Determination of Selenium by Atomic Absorption Spectrometry With Simultaneous Retention of Selenium(IV) and Tetrahydroborate(III) on an Anion-exchange Resin Followed by Flow Injection Hydride Generation From the Solid Phase

Abstract

Selenium(IV) and tetrahydroborate(III) (borohydride) were simultaneously retained on a strong anion-exchange resin in a packed column. Hydrogen selenide was generated by passage of an injected zone of hydrochloric acid with subsequent detection by AAS with quartz tube atomization. The limits of detection, defined as the concentration giving a signal equal to 3s of the blank, were 0.24, 0.15 and 0.12 µg l ^{- 1} of Se for 1, 2 and 3 min preconcentration at a sample flow rate of 3 ml min ^{- 1} , respectively.

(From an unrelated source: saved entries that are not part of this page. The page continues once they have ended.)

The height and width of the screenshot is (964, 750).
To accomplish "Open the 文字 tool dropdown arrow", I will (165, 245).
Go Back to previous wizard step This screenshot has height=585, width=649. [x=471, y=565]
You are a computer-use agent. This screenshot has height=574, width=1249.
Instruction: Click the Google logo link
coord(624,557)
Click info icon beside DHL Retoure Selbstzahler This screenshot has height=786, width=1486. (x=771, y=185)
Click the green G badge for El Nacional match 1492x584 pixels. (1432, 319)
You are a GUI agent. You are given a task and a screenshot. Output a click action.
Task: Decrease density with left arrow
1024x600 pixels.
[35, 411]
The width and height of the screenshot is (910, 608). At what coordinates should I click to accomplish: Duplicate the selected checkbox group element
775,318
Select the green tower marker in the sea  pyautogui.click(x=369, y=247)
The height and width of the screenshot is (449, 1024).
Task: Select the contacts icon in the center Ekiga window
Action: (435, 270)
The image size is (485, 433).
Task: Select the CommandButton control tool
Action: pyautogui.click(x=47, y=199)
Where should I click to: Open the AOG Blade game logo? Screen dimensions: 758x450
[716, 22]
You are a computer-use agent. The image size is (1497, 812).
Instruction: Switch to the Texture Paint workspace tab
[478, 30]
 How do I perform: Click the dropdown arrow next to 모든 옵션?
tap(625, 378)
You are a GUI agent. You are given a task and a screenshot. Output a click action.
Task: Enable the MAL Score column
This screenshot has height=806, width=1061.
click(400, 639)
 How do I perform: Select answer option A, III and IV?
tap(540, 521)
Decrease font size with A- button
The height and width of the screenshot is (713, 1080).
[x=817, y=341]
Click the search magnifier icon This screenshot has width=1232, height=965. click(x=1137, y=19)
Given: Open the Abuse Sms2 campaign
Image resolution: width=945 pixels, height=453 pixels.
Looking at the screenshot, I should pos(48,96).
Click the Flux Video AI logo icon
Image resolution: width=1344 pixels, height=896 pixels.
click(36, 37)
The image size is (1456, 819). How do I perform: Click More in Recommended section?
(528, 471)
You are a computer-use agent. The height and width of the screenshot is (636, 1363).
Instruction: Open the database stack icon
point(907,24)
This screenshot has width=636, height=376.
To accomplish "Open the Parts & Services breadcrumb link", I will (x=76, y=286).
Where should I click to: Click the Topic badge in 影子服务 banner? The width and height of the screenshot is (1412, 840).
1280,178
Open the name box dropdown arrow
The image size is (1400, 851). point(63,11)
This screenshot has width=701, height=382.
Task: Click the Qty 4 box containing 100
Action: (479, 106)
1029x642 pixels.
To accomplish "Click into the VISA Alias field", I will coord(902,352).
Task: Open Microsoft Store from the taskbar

The precision of the procedure, expressed as the RSD of 10 successive determinations of 5, 10, and 20 µg l ^{- 1} of Se, varied from 0.41 to 1.32, 0.24 to 0.81 and 0.18 to 0.61% for 1, 2 and 3 min preconcentration, respectively. The system was used for the determination of selenium in river, lake and tap water matrices. No appreciable matrix effects were observed and the system was calibrated with aqueous solutions of a pure selenium salt (Na ₂ SeO ₃ ). The recoveries of spikes (0.5, 2, and 10 µg l ^{- 1} of Se) added to the water samples ranged from 96.0 to 102.0, 96.0 to 107.0 and 98.9 to 108% for river, lake and tap water, respectively.